Reached by telephone in London, where he is currently in rehearsals for the new Tim Rice/Abba musical "Chess," Nunn said working on three productions simultaneously was "not that complicated."

In comparing his staging of "Nicholas Nickleby" with "Les Miserables," Nunn said the latter had "much, much more simple a skeleton to reveal. The bones of the plot are so much clearer."

He did note, however, that "adapting a great work of literature can quickly lead to intellectual snobbery" on the part of the audience.

"I don't recommend that everyone should rush to the great novels and turn them into theater -- and more difficult than that, musical theater," said Nunn.

It might come as a surprise then that one of Nunn's future projects is a musical adaptation of Anthony Burgess' novel "A Clockwork Orange."

Student Productions

Six plays have been selected from 587 entries as finalists in the 18th annual American College Theatre Festival and will be presented in the Kennedy Center's Terrace Theater between March 31 and April 12. This year's festival features four original works, the highest proportion of new plays ever presented at a national festival in ACTF history.

The Irene Ryan Evening of Scenes, a perennial favorite, will be April 6, with 12 regional prize-winning college performers competing for two $2,500 scholarships.
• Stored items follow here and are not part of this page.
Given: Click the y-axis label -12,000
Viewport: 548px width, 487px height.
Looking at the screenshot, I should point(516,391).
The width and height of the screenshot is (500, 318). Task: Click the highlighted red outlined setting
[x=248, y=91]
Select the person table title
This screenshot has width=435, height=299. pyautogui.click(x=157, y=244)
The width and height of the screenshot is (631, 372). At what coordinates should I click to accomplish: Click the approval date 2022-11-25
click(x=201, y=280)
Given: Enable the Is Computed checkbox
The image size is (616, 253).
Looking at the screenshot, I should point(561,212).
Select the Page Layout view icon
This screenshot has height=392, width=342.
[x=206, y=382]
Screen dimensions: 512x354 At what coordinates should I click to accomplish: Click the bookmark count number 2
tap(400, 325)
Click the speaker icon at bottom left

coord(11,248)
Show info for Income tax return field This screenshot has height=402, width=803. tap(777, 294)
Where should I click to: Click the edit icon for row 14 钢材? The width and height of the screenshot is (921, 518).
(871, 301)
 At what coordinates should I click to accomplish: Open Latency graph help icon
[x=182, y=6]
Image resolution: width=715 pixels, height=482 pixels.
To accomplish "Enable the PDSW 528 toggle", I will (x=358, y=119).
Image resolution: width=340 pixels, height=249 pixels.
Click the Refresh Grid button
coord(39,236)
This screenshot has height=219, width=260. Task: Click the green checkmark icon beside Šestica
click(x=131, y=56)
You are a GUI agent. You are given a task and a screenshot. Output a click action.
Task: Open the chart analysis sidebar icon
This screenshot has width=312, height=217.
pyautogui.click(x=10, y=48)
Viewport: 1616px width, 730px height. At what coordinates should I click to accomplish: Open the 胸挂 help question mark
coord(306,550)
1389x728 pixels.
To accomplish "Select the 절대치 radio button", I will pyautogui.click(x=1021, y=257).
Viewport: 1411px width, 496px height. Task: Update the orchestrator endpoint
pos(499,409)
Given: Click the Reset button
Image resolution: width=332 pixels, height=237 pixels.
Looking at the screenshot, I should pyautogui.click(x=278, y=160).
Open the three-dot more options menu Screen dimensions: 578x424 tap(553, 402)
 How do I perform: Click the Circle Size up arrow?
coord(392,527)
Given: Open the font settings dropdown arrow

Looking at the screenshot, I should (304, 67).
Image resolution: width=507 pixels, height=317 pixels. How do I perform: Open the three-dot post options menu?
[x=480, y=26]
Free tickets for all events will be distributed on a first-come, first-admitted basis -- with a limit of two tickets per person, per show -- on Saturday at 11 a.m. in the Grand Foyer of the Kennedy Center. Seats not claimed 10 minutes before curtain time will be made available to those not holding tickets.

From the Congressional Record

"I spent about half the time writing and half the time weeping," said Gus Weill of his play "Rosenfeld's War," which receives its first public reading Saturday and Sunday at 8 p.m. at the Jewish Community Center of Greater Washington. The play, which Weill described as "almost documentary" and "90 percent absolutely true," follows a bill introduced in Congress in the summer of 1939 that called for immigration quotas to be increased to allow 10,000 primarily Jewish refugee children to emigrate from Europe to the U.S.

"What finally happened to that legislation is totally shocking," said Weill, whose play is based on Congressional Record archives. "It's difficult to write about the Holocaust," he said. "The human being doesn't have the faculties of summing up that much horror." Weill said that by focusing on "one small incident, maybe that way I can bring it closer to home."

Talent Hunt

The Friends of the Kennedy Center are seeking entertainers of all kinds to donate their talents to the second annual Open House -- "INSIDE/OUT" -- a daylong festival to be held in and around the Kennedy Center June 22. Auditions for the free event, which last year drew more than 50,000 spectators, will take place at the Kennedy Center March 25-27 from 6-10 p.m. Audition appointments can be made today and tomorrow from noon to 5:30 p.m.; call Susan Lamb at 254-8700.

Helen Hayes Nominations

Nominations for the second annual Helen Hayes Awards will be announced tonight at the residence of the British Embassy. The awards presentation will be April 28 at the National Theatre, with Anne Jackson and Eli Wallach serving as masters of ceremonies. Tickets for the black-tie event are $250, which includes a preawards cocktail reception hosted by Hayes at the Octagon, orchestra seating for the ceremony and a postawards gala at the National Press Club, or $100 for mezzanine seating and the gala. Only mail orders will be accepted, with checks made payable to the Washington Theatre Awards Society, 2233 Wisconsin Ave. NW, Suite 300, Washington, D.C. 20007.